Why is inflation in the UK not falling as fast as it is in Europe?

Photo by Rachmaninoff, Wikimedia Commons

As the Office for National Statistics has noted on 19 April 2023:

  • The Consumer Prices Index (CPI) rose by 10.1 per cent in the 12 months to March 2023, down from 10.4 per cent in February.
  • On a monthly basis, CPI rose by 0.8 per cent in March 2023, compared with a rise of 1.1 per cent in March 2022.

That is disappointing. This small decline contrasts markedly with experience in Europe:

Rates are tumbling in the way I would expect in France (a bit) and Germany, especially. Why aren’t they here? The answer appears to be in the rigidity of our energy pricing, and Brexit (of course).

Dealing with energy pricing first, this chart gives some indication of its significance:

The large green band is household costs and by far the largest increase in that is energy costs. Since the rigidity is our rigged markets will not let these fall yet we will suffer higher inflation for much longer than Europe. The message is very clear: we need to change energy price regulation.

The other large component, in blue, at the top, is food. This is not entirely down to Brexit, but if we are looking for differences with the European experience, it most definitely is.

None of this changes my argument that inflation will tumble this year. Energy price caps are going to be much lower in the second half of the year. Inflation will fall then.

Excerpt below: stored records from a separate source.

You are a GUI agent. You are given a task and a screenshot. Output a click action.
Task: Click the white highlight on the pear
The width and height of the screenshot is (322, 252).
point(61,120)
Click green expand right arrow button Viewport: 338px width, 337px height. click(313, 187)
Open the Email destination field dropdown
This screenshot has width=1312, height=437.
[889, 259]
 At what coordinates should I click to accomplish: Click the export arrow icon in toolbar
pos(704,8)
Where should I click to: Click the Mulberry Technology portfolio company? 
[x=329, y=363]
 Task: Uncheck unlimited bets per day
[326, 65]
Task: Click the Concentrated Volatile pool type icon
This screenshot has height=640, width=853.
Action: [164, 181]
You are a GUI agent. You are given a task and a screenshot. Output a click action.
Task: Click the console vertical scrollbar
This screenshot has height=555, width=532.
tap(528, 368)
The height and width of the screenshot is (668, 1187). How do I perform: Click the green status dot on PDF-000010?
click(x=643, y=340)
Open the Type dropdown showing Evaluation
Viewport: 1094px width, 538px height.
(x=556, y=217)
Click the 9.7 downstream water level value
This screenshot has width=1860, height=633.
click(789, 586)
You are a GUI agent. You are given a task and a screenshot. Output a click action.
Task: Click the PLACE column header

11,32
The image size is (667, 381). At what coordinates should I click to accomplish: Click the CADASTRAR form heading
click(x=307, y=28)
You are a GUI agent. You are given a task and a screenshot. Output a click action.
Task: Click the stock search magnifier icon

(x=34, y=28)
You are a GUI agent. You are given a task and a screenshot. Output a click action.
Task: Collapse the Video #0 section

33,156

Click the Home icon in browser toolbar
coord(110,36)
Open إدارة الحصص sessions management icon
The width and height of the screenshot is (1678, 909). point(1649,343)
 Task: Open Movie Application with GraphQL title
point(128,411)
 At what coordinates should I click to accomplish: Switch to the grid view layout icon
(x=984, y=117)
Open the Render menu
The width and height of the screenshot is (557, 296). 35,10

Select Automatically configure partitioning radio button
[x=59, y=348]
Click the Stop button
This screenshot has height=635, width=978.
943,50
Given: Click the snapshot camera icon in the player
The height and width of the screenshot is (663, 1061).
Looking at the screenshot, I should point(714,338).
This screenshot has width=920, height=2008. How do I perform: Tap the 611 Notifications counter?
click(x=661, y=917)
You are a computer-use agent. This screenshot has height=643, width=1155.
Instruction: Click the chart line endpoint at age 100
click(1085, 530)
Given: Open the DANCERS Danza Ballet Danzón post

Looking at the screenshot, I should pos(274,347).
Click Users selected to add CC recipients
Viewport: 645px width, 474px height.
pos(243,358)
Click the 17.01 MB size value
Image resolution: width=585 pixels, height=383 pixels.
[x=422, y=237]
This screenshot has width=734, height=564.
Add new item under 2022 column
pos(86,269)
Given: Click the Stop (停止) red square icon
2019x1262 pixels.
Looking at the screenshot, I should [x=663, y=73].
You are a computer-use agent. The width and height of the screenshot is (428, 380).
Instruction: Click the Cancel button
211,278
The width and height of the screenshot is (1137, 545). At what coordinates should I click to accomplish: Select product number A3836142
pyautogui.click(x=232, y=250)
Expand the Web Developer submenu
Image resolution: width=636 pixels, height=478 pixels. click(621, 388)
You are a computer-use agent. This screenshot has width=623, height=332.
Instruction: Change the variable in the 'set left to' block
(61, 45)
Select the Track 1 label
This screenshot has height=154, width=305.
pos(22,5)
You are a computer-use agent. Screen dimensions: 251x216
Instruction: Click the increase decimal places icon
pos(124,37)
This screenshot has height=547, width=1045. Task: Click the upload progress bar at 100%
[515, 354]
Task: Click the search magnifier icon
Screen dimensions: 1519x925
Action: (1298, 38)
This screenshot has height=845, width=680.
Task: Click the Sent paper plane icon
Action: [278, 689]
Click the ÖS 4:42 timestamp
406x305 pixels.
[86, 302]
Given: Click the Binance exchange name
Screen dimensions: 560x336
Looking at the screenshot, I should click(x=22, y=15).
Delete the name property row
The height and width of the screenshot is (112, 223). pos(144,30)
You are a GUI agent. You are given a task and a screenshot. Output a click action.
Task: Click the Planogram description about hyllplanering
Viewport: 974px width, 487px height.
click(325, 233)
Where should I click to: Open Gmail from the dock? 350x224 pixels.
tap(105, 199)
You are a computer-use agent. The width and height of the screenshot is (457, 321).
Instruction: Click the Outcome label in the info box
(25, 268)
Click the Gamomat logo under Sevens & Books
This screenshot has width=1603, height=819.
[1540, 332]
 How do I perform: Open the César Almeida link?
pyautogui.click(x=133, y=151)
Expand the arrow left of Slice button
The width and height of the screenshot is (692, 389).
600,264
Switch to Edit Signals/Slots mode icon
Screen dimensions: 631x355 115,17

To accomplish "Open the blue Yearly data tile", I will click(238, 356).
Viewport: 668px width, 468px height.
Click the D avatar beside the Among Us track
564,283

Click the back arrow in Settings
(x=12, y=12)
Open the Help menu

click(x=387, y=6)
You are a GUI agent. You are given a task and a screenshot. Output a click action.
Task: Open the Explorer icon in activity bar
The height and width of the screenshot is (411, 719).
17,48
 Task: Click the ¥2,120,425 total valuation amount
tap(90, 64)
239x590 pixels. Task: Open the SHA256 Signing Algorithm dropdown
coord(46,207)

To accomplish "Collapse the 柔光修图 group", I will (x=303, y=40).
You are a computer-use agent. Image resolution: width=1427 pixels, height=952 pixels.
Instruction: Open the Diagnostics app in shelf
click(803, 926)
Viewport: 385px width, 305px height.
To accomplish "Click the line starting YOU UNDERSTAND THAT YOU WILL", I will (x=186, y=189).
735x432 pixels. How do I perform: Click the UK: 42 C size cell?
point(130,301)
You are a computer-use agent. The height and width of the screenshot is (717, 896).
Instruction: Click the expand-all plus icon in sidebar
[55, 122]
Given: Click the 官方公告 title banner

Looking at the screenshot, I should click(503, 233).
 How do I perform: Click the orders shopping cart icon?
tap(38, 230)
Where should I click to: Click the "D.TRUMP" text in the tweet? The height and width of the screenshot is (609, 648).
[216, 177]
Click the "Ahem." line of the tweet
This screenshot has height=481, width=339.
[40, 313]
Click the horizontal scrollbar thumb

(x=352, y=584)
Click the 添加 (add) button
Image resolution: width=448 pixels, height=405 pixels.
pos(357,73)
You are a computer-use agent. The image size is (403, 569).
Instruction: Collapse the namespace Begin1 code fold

Nothing also in this data does anything to change the argument that this inflation is all about some companies exploiting inflation for gain. It is not wages driving inflation: they are lagging far behind it.  Profits are what are keeping us worse off. Profit taking and the dogmatic refusal of our politicians to address the disaster that is Brexit are what are keeping UK inflation higher than it should be.